Question

Sketch the graph of f.$$f(x)=\left\{\begin{array}{ll} -1 & \text { if } x \text { is an integer } \\ -2 & \text { if } x \text { is not an integer } \end{array}\right.$$

Answer

**step1** Understanding the Function's Definition

The given function, denoted as f(x), provides a specific output value for any input number 'x'. This function has two distinct rules:
Rule A: If the input number 'x' is an integer (which means it's a whole number like 0, 1, 2, 3, and so on, or their negative counterparts like -1, -2, -3, and so on), then the output f(x) is fixed at -1.
Rule B: If the input number 'x' is not an integer (meaning it's a number with a fractional or decimal part, like 0.5, 1.75, or -2.3), then the output f(x) is fixed at -2.

**step2** Identifying Points for Integer Inputs

Let's consider Rule A. For every integer value of x, the function f(x) takes on the value -1.
This means that on a coordinate plane, we will have individual points located at a y-coordinate of -1 for all integer x-coordinates. For example:
- When x = 0, the point on the graph is (0, -1).
- When x = 1, the point on the graph is (1, -1).
- When x = 2, the point on the graph is (2, -1).
- When x = -1, the point on the graph is (-1, -1).
This pattern continues indefinitely for all positive and negative integers. These are distinct, isolated points on the graph.

**step3** Identifying Segments for Non-Integer Inputs

Now, let's consider Rule B. For any x that is not an integer, the function f(x) takes on the value -2.
This means that for all numbers lying between any two consecutive integers, the graph will be a continuous horizontal line segment at a y-coordinate of -2. For example:
- For any x between 0 and 1 (like 0.1, 0.5, 0.9), f(x) is -2.
- For any x between 1 and 2 (like 1.2, 1.6, 1.9), f(x) is -2.
- For any x between -1 and 0 (like -0.5, -0.2), f(x) is -2.
These horizontal segments extend between the integer values of x.

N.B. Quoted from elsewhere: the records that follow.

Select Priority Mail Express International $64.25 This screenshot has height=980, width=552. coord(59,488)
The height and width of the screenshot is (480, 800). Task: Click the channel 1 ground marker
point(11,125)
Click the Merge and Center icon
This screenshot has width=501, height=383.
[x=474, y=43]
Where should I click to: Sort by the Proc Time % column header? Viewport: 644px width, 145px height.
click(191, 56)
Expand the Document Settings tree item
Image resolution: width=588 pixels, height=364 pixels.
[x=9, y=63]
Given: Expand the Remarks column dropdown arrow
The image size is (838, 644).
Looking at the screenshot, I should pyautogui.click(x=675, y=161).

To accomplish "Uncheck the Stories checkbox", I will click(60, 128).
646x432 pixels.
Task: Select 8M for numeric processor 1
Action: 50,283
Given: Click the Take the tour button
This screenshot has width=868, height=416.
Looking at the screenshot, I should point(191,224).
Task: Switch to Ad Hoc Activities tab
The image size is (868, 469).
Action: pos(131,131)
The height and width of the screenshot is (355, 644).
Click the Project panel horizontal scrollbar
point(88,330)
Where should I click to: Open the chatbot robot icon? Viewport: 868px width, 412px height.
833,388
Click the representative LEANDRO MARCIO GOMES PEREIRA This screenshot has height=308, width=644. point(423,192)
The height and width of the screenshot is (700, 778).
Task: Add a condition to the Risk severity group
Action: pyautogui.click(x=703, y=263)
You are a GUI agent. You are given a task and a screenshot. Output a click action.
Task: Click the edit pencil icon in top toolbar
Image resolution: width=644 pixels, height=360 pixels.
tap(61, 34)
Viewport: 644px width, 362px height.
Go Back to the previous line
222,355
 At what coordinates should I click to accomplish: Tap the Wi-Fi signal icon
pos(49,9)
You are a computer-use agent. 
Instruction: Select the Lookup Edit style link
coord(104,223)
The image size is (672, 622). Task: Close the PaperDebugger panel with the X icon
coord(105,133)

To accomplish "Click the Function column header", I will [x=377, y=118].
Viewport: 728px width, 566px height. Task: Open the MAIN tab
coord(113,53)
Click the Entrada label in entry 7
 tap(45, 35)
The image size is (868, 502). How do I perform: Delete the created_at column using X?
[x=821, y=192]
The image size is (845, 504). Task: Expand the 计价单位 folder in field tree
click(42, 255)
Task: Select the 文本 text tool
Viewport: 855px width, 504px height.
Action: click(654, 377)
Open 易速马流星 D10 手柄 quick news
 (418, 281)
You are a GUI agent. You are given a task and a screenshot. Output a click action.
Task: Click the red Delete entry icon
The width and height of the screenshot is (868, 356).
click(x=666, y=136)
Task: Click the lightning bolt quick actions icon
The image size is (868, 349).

**step4** Describing the Complete Graph

To sketch the complete graph of f(x), we combine the observations from Rule A and Rule B.
The graph will primarily consist of horizontal line segments at the y-level of -2. However, at every exact integer value of x, these segments have "holes" or "breaks" (represented by open circles on a typical graph) because the function's value there is not -2.
Precisely at these integer x-values, the graph "jumps" to a specific point at the y-level of -1 (represented by a filled circle).
Therefore, the graph appears as a series of horizontal line segments at y = -2, where each segment is "open" at its integer endpoints. Simultaneously, directly above these open endpoints, there is a distinct, filled point at y = -1 for each integer x-value. This creates a pattern of alternating points and segmented lines.